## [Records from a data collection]
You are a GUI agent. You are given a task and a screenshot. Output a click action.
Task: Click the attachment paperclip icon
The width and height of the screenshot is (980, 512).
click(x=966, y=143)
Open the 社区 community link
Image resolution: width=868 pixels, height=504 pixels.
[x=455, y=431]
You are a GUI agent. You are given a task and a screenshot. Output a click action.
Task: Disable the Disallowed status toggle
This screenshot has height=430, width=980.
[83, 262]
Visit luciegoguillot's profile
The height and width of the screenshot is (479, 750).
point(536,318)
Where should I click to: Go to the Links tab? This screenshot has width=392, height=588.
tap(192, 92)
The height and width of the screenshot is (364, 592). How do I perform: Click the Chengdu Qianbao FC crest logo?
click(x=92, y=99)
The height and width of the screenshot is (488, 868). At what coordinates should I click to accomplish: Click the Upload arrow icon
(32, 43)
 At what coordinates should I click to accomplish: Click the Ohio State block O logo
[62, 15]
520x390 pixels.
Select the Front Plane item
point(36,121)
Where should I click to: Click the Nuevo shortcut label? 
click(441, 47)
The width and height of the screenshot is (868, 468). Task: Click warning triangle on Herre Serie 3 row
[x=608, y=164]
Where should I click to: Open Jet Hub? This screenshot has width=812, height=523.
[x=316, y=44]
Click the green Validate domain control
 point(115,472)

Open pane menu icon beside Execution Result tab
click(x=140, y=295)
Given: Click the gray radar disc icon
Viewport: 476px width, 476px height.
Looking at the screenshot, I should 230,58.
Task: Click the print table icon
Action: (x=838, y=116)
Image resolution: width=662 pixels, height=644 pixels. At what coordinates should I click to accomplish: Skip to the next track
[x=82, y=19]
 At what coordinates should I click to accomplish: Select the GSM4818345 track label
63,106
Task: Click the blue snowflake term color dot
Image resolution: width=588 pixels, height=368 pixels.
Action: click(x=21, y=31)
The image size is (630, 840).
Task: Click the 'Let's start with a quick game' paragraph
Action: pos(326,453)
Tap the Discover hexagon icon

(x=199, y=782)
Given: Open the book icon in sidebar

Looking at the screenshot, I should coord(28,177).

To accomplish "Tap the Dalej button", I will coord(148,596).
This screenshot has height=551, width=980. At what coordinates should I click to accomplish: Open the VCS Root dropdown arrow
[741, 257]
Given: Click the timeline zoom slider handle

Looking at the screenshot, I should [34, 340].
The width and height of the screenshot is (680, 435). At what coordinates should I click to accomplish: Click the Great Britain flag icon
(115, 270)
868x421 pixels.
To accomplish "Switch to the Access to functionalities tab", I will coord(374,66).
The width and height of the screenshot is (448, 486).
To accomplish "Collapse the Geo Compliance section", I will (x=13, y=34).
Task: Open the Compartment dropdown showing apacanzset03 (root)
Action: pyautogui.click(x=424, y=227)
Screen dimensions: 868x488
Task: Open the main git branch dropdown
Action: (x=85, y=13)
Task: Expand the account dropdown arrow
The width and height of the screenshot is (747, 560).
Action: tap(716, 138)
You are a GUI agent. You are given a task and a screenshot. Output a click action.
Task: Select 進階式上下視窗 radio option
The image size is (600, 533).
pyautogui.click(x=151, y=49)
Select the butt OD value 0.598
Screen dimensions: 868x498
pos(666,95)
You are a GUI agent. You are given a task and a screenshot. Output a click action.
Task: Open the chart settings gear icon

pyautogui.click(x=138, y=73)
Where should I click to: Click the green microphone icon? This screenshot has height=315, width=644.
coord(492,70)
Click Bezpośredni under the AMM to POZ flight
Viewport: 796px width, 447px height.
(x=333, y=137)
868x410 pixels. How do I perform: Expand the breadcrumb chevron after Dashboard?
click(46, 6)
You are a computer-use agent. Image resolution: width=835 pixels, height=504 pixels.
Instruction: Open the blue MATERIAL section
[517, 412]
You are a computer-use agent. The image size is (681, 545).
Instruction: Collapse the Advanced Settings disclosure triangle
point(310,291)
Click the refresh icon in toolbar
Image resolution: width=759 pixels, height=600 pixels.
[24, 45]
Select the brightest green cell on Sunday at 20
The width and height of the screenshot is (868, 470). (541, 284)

## [REQUIREMENTS]
Reproduce the listing from the line with "868x410 pixels. How" through the end, switching "refresh" to "reload" and leaving everything else unchanged.

## [EXERCISE OUTPUT]
868x410 pixels. How do I perform: Expand the breadcrumb chevron after Dashboard?
click(46, 6)
You are a computer-use agent. Image resolution: width=835 pixels, height=504 pixels.
Instruction: Open the blue MATERIAL section
[517, 412]
You are a computer-use agent. The image size is (681, 545).
Instruction: Collapse the Advanced Settings disclosure triangle
point(310,291)
Click the reload icon in toolbar
Image resolution: width=759 pixels, height=600 pixels.
[24, 45]
Select the brightest green cell on Sunday at 20
The width and height of the screenshot is (868, 470). (541, 284)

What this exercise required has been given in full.